Resumo:
Para alguns cenários específicos, a documentação oficial do produto solicita explicitamente a criação de um PSE usando a ferramenta de linha de comando 'sapgenpse'. Este não é um procedimento comum, já que a maioria dos sistemas SAP já fornecem um programa/transação/assistente dedicado para criar e manter arquivos PSE (por exemplo, a transação STRUST para NetWeaver ABAP), portanto,
use este procedimento apenas
quando for informado explicitamente.
Requisitos:
-
CommonCryptoLib >= 8.5.x ** A última versão da biblioteca pode ser baixada no Centro de Downloads de Software da SAP.
Passo a passo:
-
Vamos revisar a documentação do sapgenpse a partir da linha de comando.

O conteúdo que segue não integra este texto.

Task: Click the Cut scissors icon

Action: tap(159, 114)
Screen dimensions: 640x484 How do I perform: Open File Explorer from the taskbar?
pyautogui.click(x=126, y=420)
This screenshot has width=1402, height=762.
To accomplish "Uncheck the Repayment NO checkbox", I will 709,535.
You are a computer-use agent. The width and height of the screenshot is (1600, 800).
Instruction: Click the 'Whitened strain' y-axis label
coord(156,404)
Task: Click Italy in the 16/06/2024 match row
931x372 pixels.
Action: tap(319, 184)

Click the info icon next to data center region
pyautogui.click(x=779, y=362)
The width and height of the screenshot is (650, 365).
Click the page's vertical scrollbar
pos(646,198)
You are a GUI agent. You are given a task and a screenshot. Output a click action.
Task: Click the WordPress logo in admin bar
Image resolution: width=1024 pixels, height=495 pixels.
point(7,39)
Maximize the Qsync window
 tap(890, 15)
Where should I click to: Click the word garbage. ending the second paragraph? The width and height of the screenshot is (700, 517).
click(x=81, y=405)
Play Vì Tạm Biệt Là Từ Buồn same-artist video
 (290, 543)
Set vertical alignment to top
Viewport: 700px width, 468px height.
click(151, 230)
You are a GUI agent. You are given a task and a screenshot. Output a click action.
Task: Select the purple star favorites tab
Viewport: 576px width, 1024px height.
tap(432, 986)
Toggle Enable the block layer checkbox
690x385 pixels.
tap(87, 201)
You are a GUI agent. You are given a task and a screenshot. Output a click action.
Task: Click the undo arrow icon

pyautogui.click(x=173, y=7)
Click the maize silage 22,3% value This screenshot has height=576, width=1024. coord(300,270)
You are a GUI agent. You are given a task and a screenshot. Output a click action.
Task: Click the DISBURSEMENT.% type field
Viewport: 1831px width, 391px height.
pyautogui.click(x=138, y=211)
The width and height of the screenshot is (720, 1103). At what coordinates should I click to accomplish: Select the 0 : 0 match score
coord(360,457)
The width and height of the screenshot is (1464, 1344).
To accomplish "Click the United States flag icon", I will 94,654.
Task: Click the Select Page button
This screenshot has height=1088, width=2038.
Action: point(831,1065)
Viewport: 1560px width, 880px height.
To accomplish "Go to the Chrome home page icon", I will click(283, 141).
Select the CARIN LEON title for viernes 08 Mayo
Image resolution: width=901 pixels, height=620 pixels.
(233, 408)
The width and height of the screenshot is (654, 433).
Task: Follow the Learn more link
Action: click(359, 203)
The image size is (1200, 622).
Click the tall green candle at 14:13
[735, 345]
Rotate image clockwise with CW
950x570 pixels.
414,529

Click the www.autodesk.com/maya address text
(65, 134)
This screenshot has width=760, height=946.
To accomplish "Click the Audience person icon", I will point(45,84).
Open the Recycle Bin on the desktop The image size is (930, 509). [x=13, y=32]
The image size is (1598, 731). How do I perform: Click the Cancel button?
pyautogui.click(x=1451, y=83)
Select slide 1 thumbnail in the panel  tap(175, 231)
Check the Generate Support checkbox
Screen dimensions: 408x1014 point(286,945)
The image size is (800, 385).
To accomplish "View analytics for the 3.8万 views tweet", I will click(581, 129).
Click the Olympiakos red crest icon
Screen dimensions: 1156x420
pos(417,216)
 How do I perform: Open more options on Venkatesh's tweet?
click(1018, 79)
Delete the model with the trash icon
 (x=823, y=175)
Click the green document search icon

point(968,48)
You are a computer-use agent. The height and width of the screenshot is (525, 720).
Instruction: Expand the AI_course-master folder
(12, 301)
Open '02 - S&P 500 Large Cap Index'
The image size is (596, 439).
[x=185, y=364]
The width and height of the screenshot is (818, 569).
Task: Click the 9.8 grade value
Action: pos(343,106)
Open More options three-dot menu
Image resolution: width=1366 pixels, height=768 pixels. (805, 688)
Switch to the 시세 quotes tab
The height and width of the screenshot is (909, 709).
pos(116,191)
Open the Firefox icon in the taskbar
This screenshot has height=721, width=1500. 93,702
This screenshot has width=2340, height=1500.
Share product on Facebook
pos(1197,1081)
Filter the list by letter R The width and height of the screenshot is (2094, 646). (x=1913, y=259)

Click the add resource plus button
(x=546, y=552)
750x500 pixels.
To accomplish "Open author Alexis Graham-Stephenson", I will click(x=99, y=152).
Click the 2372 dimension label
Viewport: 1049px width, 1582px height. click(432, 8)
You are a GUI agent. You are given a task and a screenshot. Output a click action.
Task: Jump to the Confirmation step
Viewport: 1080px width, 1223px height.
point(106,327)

Você pode executar '
sapgenpse -h
' para obter a documentação geral do sapgenpse. Como pode ser visto abaixo, todas as funções disponíveis e uma breve descrição serão exibidas:
-
'gen_pse'
é a função que gera um novo arquivo PSE. Vamos primeiro verificar sua documentação para confirmar como usá-la corretamente:
Como podemos ver, a documentação é detalhada e contém vários exemplos de como executar o comando.
-
Gerar um arquivo PSE será diferente para cada cenário, portanto,
observe
que o exemplo fornecido abaixo
pode não ser adequado
para seu cenário específico:
$
sapgenpse gen_pse -p <Nome do arquivo PSE> -a <tipo de chave, força e algoritmo de assinatura> -x <senha do PSE> "DN"
Opcional:
Para alguns cenários, será necessário assinar o certificado PSE com uma CA válida, os passos abaixo detalharão como gerar a solicitação de certificado e depois importar a resposta da CA usando o sapgenpse:
-
Gerar a solicitação de certificado usando o sapgenpse:
$
sapgenpse gen_pse -p <Nome do arquivo PSE> -onlyreq -x <senha do PSE>
A solicitação de certificado pode ser copiada da saída e enviada para a CA para assinatura.
-
'import_own_cert' é a função do sapgenpse que deve ser usada para importar a resposta da CA no PSE.
a. Vamos primeiro verificar como a função deve ser usada:
$ sapgenpse import_own_cert -h
b. Ao importar a resposta do certificado assinado pela CA no PSE, certifique-se de que toda a cadeia de certificados também seja fornecida usando a opção '-r':
$ sapgenpse import_own_cert -p <arquivo PSE> -x <senha do PSE> -c <arquivo de resposta da CA> -r <arquivo de certificado adicional 1 (pode ser usado várias vezes)>
Exportar o certificado PSE pode ser necessário para alguns cenários, o comando a seguir exportará o certificado.
-
Deve-se usar a função 'export_own_cert'. Vamos verificar sua documentação:
$ sapgenpse export_own_cert -h
-
Conforme descrito na documentação da função, existem várias opções para exportar o certificado PSE e, dependendo dos requisitos específicos, você deve escolher a opção correta, que provavelmente está descrita na documentação.